Why Your AI Pilot Failed (And the Next One Will Too)

It wasn't the model. AI pilots die from missing ownership and missing evals, and until you fix those two things, the next pilot repeats the last one.

Mert Mutlu·Founder & CEO, Aiporate··6 min read·Share on XLinkedIn

Key takeaways

  • Model quality is almost never the killer. Ownership and evals are, and both are fixable before you write a line of code.
  • A pilot without a named owner who carries it to production is a demo, and demos are designed to be abandoned.
  • No evals means no definition of 'good enough', so the pilot can neither pass nor fail, it just fades.
  • 'Pilot purgatory' is a structural outcome, not bad luck: innovation teams demo, product teams own, and the handoff kills it.
  • The fix costs a week: one owner, one workflow, one eval set, one production criterion, agreed before kickoff.

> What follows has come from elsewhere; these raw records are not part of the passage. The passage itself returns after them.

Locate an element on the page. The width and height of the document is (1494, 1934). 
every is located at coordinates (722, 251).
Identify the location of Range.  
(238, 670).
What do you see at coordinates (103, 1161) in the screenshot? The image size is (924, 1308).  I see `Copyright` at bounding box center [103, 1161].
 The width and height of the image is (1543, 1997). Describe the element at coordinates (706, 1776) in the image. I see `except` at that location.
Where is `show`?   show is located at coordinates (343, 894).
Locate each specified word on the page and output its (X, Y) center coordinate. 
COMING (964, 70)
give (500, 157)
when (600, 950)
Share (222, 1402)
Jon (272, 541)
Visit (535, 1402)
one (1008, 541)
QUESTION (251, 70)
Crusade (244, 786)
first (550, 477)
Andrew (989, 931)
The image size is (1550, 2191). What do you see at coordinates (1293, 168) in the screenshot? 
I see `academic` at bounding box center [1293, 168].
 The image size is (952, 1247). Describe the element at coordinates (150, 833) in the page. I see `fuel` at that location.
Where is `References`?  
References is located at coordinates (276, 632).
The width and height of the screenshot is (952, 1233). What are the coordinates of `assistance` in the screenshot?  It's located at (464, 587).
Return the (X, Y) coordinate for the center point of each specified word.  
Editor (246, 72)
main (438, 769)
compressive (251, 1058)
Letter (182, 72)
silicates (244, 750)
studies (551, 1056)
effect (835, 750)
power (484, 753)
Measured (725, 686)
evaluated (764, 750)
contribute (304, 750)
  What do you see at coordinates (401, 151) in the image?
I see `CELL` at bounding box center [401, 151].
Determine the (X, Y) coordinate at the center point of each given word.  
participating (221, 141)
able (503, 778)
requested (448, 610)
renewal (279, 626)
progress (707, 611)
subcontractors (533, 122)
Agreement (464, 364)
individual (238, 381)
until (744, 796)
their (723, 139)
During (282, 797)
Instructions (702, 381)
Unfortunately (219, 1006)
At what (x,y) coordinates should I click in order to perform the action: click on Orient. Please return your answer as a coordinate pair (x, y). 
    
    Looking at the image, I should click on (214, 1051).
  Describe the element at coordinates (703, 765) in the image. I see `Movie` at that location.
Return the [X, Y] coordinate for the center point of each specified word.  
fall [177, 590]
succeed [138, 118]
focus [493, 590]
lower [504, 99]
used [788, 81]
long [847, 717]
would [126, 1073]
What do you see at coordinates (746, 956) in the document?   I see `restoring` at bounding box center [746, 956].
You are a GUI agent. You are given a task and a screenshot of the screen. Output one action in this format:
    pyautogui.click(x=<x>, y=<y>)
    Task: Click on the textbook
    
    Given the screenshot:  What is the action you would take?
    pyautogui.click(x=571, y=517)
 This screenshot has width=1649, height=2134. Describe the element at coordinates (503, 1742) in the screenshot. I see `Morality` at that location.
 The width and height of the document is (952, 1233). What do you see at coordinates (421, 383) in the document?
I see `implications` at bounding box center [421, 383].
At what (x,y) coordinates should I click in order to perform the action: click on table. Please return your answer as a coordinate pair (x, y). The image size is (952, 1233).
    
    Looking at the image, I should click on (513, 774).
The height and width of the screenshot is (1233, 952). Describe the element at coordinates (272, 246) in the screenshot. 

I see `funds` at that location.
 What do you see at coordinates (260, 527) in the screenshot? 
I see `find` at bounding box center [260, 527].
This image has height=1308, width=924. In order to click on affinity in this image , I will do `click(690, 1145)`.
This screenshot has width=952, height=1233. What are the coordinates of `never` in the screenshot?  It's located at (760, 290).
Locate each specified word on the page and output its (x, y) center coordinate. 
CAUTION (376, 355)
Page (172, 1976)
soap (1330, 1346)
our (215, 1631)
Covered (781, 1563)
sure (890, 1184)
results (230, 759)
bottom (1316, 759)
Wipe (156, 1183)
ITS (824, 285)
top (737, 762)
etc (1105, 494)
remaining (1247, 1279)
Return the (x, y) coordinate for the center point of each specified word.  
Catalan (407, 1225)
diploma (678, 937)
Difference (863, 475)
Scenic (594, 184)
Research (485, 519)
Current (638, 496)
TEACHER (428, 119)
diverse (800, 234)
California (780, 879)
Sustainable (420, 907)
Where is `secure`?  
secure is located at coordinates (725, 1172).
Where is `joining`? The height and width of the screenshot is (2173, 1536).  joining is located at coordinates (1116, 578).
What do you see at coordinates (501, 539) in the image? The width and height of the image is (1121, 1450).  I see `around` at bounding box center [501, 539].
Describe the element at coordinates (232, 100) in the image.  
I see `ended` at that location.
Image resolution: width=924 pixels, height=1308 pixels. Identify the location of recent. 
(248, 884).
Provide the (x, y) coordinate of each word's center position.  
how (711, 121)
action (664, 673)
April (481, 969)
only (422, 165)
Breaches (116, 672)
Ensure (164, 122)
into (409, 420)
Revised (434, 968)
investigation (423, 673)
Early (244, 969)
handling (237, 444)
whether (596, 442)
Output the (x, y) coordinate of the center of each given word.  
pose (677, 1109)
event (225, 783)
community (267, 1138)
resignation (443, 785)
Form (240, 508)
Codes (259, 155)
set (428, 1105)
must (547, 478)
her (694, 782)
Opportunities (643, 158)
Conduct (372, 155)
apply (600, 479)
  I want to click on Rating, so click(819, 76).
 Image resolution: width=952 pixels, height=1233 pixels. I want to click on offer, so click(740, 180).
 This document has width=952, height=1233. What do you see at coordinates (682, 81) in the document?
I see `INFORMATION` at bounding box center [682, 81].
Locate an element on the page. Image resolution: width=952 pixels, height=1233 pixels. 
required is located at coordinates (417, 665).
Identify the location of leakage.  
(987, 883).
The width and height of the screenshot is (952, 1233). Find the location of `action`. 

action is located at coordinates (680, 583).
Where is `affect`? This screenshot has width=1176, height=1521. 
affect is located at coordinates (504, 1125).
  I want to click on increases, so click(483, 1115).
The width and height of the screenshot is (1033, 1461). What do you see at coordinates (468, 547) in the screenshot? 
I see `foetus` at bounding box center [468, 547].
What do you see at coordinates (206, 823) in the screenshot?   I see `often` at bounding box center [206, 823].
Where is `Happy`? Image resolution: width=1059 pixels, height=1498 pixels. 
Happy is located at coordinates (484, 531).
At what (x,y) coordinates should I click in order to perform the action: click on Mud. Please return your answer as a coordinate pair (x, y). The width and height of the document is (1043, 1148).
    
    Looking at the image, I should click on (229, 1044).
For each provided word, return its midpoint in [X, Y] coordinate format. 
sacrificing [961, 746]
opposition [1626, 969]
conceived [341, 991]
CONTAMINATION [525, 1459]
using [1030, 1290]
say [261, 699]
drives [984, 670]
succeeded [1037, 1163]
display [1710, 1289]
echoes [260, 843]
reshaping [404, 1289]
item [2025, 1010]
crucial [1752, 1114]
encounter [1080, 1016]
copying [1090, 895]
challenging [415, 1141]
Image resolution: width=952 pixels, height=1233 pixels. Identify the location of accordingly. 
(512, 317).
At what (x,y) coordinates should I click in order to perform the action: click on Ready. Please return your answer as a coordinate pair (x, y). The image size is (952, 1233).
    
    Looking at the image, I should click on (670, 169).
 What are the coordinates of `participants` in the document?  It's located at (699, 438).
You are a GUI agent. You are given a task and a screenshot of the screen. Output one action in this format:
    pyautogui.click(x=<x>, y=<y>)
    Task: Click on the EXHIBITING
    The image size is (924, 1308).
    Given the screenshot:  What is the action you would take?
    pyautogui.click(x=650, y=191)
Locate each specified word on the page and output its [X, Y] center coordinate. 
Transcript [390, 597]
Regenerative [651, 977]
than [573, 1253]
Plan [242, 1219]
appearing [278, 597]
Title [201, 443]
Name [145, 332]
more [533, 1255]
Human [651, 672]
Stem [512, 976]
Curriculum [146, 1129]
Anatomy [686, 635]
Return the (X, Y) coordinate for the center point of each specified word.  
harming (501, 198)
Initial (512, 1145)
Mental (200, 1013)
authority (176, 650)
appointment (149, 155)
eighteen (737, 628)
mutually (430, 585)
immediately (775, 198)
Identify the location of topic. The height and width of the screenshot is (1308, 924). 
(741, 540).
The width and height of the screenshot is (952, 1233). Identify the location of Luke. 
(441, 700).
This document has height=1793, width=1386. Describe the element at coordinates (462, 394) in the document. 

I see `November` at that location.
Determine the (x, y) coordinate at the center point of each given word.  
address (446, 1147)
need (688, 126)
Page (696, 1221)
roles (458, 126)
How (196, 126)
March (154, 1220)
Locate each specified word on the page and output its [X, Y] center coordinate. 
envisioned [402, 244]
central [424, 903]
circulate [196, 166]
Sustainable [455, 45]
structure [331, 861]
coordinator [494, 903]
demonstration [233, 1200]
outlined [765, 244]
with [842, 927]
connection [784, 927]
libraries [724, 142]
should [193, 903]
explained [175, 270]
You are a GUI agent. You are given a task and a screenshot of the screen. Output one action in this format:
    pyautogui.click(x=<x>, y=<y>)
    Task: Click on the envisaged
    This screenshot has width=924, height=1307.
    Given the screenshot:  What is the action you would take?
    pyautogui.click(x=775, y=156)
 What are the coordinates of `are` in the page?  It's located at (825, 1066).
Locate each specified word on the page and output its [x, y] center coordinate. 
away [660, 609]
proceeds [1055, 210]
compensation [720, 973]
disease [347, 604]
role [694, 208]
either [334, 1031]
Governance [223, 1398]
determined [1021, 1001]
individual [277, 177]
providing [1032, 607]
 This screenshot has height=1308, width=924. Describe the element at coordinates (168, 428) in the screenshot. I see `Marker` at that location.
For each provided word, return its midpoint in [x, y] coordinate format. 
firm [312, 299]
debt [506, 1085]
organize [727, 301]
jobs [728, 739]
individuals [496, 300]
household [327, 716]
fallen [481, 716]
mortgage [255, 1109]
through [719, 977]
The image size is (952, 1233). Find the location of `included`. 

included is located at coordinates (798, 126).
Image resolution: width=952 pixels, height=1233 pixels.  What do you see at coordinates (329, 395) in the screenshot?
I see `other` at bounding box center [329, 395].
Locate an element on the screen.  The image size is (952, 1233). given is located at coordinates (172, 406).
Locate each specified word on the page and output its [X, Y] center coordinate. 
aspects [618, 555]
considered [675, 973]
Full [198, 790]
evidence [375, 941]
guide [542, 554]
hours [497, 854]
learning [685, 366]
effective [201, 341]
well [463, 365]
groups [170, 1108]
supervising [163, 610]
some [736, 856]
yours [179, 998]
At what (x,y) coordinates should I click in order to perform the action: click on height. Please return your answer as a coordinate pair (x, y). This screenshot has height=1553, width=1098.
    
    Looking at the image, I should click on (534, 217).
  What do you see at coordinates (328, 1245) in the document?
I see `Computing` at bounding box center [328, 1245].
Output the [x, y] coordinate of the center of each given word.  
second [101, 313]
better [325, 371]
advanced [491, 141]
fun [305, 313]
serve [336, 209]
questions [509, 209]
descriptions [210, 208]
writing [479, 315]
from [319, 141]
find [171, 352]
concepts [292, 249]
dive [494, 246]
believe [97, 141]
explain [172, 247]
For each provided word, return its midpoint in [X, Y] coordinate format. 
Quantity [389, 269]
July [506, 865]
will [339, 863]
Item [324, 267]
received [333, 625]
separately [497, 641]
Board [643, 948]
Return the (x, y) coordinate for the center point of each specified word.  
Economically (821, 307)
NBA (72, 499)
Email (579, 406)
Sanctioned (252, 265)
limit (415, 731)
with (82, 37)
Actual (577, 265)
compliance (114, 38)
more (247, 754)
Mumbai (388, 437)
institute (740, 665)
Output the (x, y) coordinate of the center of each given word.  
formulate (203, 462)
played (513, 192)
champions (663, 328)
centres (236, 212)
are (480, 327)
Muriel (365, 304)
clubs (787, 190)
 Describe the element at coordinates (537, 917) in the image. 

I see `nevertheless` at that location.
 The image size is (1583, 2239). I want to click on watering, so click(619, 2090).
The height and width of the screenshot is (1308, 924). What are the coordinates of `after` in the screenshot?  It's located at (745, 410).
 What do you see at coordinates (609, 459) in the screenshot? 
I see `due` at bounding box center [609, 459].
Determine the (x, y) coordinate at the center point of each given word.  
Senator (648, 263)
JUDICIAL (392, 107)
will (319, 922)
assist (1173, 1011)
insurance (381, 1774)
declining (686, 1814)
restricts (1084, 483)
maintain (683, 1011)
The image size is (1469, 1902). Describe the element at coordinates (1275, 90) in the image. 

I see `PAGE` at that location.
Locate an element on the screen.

Your AI pilot failed because nobody owned it and nothing measured it, not because the model wasn't good enough, and swapping models for the next pilot will reproduce the failure with a bigger invoice. We've watched this pattern enough times to state it as a rule: pilots without a single accountable owner and a written evaluation standard don't die dramatically, they just never become anything.

The standard autopsy

Run the post-mortem honestly and the same causes surface every time. Notice what's absent from this list: the model.

  • No single owner: an 'innovation team' built it, a product team was supposed to adopt it, and neither was accountable for production.
  • No evals: success was 'the demo looked impressive', which is not a bar anything can clear or fail.
  • No target workflow: it automated a task nobody was blocked on, so nobody fought for it.
  • No production plan: security, data access and cost questions arrived after the demo, as ambushes.
  • No error budget: the first embarrassing output had no agreed process, so someone senior just turned it off.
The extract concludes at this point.